INPUT FOR THIS TASK:
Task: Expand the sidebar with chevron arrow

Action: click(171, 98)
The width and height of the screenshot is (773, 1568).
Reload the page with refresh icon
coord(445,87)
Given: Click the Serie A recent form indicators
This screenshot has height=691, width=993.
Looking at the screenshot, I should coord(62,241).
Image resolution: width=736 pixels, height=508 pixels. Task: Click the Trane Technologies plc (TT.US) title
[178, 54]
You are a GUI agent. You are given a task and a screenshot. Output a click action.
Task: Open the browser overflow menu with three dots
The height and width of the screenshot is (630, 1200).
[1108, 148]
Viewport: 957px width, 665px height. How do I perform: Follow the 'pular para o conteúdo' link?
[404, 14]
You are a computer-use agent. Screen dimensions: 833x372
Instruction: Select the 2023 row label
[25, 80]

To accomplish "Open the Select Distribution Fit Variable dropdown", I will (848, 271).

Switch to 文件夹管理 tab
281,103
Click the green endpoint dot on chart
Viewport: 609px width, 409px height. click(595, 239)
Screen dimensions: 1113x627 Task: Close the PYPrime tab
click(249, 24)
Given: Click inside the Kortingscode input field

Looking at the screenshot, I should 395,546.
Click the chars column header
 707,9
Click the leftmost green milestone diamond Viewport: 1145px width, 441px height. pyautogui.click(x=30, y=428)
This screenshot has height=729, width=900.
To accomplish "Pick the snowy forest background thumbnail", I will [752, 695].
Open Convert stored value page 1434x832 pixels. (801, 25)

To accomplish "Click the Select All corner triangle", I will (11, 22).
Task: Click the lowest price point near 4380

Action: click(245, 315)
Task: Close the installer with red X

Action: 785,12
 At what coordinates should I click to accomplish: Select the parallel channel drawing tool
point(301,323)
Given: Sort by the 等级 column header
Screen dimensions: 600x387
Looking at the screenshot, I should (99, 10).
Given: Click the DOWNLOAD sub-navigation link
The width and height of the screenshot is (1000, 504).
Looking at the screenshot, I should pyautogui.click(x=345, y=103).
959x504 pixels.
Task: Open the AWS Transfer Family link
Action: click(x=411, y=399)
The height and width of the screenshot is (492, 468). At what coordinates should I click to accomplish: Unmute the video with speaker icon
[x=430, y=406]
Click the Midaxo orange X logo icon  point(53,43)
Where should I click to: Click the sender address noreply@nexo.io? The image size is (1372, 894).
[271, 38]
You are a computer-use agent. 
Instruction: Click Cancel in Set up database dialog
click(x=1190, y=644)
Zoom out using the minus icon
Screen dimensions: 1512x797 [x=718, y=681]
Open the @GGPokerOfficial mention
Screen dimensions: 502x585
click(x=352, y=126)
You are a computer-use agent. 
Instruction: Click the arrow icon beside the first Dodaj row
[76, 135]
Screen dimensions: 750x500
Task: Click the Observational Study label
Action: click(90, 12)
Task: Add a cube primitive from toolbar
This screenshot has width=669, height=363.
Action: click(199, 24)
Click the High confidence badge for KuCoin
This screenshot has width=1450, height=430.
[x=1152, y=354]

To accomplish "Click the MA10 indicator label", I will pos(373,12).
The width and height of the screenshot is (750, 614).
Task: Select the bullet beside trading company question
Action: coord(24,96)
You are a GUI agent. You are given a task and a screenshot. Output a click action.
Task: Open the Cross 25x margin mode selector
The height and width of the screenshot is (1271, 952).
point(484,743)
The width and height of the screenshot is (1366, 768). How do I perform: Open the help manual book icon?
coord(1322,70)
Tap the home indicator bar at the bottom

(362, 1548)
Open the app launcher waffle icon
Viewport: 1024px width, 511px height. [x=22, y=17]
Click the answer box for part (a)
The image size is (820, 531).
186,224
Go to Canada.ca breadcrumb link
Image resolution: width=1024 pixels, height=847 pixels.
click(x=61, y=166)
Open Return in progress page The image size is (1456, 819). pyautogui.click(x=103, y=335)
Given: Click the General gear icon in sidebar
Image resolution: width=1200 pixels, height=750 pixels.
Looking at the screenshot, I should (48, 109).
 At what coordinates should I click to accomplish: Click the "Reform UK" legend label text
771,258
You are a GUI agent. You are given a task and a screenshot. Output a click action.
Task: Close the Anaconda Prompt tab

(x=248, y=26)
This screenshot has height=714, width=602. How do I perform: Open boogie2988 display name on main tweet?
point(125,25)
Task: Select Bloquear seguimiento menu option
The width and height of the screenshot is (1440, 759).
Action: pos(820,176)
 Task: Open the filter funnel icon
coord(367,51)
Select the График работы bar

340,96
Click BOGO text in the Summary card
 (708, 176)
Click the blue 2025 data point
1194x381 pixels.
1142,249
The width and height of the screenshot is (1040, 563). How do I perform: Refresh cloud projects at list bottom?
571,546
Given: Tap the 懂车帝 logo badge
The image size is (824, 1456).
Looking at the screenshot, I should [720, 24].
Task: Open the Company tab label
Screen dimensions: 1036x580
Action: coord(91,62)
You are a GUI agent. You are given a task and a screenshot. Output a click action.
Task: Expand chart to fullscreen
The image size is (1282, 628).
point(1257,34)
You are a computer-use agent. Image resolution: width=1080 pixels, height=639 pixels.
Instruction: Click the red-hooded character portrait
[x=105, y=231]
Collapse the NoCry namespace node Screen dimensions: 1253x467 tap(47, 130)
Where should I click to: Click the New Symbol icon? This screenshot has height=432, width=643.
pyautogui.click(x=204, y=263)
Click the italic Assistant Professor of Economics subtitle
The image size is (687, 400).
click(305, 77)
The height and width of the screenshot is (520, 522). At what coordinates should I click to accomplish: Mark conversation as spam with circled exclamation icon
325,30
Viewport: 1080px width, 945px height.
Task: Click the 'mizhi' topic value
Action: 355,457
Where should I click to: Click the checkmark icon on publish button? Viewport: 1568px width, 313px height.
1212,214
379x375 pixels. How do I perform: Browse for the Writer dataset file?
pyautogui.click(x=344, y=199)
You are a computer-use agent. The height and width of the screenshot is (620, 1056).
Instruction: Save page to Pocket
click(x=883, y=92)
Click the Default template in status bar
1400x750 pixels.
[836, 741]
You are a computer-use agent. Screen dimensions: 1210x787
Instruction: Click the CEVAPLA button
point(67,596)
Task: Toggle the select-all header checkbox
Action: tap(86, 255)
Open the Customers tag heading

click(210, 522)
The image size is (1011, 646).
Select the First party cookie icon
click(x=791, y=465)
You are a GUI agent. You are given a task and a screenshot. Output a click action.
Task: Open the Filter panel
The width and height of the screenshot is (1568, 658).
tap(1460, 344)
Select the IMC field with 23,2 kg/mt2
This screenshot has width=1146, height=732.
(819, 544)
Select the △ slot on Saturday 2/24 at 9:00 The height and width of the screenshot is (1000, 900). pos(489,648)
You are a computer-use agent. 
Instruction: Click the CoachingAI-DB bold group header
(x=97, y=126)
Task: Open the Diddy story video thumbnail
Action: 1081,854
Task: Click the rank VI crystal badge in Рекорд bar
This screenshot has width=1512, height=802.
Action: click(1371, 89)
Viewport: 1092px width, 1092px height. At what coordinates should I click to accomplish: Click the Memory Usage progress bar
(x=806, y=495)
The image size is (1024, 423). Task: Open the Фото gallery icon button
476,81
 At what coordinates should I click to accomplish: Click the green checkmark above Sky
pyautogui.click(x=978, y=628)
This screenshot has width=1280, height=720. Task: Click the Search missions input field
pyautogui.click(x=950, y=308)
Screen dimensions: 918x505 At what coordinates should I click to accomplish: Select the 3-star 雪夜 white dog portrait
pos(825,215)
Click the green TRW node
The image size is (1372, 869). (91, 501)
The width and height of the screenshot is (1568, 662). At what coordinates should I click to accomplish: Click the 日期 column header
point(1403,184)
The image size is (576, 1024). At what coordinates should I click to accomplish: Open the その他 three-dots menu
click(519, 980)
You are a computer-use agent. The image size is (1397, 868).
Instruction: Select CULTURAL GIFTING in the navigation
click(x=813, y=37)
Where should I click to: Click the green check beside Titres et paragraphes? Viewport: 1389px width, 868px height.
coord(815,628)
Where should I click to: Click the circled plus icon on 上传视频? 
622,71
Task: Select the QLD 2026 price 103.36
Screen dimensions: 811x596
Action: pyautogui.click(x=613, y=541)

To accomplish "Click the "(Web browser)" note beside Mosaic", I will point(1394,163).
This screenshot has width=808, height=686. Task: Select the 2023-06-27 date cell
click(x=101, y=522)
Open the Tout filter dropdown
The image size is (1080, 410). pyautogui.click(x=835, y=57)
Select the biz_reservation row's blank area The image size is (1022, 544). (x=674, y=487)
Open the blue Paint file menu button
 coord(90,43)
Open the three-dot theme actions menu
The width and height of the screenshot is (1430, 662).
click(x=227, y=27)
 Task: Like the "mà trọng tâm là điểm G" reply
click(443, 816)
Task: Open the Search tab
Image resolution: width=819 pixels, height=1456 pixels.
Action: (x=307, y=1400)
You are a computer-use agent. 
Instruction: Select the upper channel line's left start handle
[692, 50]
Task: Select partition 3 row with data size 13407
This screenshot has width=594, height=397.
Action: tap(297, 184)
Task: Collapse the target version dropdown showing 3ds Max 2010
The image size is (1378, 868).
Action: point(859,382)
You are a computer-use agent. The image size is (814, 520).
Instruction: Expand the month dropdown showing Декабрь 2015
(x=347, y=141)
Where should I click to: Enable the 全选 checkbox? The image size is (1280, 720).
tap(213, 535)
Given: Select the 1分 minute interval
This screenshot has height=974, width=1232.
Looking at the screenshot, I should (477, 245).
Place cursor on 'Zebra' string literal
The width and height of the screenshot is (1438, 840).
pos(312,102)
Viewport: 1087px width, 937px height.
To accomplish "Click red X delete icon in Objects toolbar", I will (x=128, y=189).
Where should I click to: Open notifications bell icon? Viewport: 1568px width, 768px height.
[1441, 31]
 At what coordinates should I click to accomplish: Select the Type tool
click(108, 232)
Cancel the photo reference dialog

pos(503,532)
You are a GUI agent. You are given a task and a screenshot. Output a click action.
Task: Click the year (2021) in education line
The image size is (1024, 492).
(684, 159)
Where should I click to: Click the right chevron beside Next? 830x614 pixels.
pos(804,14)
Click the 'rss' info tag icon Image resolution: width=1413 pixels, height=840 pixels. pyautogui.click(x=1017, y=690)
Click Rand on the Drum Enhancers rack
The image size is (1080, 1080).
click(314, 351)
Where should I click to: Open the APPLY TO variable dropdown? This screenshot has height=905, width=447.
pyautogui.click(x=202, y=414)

WHAT TO WORK ON: Lines from the start of the records through the one containing "Given: Click the DOWNLOAD sub-navigation link" are what should be retyped, exactly and in full, both ends included.

SOLUTION TO THE EXERCISE:
Task: Expand the sidebar with chevron arrow

Action: click(171, 98)
The width and height of the screenshot is (773, 1568).
Reload the page with refresh icon
coord(445,87)
Given: Click the Serie A recent form indicators
This screenshot has height=691, width=993.
Looking at the screenshot, I should coord(62,241).
Image resolution: width=736 pixels, height=508 pixels. Task: Click the Trane Technologies plc (TT.US) title
[178, 54]
You are a GUI agent. You are given a task and a screenshot. Output a click action.
Task: Open the browser overflow menu with three dots
The height and width of the screenshot is (630, 1200).
[1108, 148]
Viewport: 957px width, 665px height. How do I perform: Follow the 'pular para o conteúdo' link?
[404, 14]
You are a computer-use agent. Screen dimensions: 833x372
Instruction: Select the 2023 row label
[25, 80]

To accomplish "Open the Select Distribution Fit Variable dropdown", I will (848, 271).

Switch to 文件夹管理 tab
281,103
Click the green endpoint dot on chart
Viewport: 609px width, 409px height. click(595, 239)
Screen dimensions: 1113x627 Task: Close the PYPrime tab
click(249, 24)
Given: Click inside the Kortingscode input field

Looking at the screenshot, I should 395,546.
Click the chars column header
 707,9
Click the leftmost green milestone diamond Viewport: 1145px width, 441px height. pyautogui.click(x=30, y=428)
This screenshot has height=729, width=900.
To accomplish "Pick the snowy forest background thumbnail", I will [752, 695].
Open Convert stored value page 1434x832 pixels. (801, 25)

To accomplish "Click the Select All corner triangle", I will (11, 22).
Task: Click the lowest price point near 4380

Action: click(245, 315)
Task: Close the installer with red X

Action: 785,12
 At what coordinates should I click to accomplish: Select the parallel channel drawing tool
point(301,323)
Given: Sort by the 等级 column header
Screen dimensions: 600x387
Looking at the screenshot, I should (99, 10).
Given: Click the DOWNLOAD sub-navigation link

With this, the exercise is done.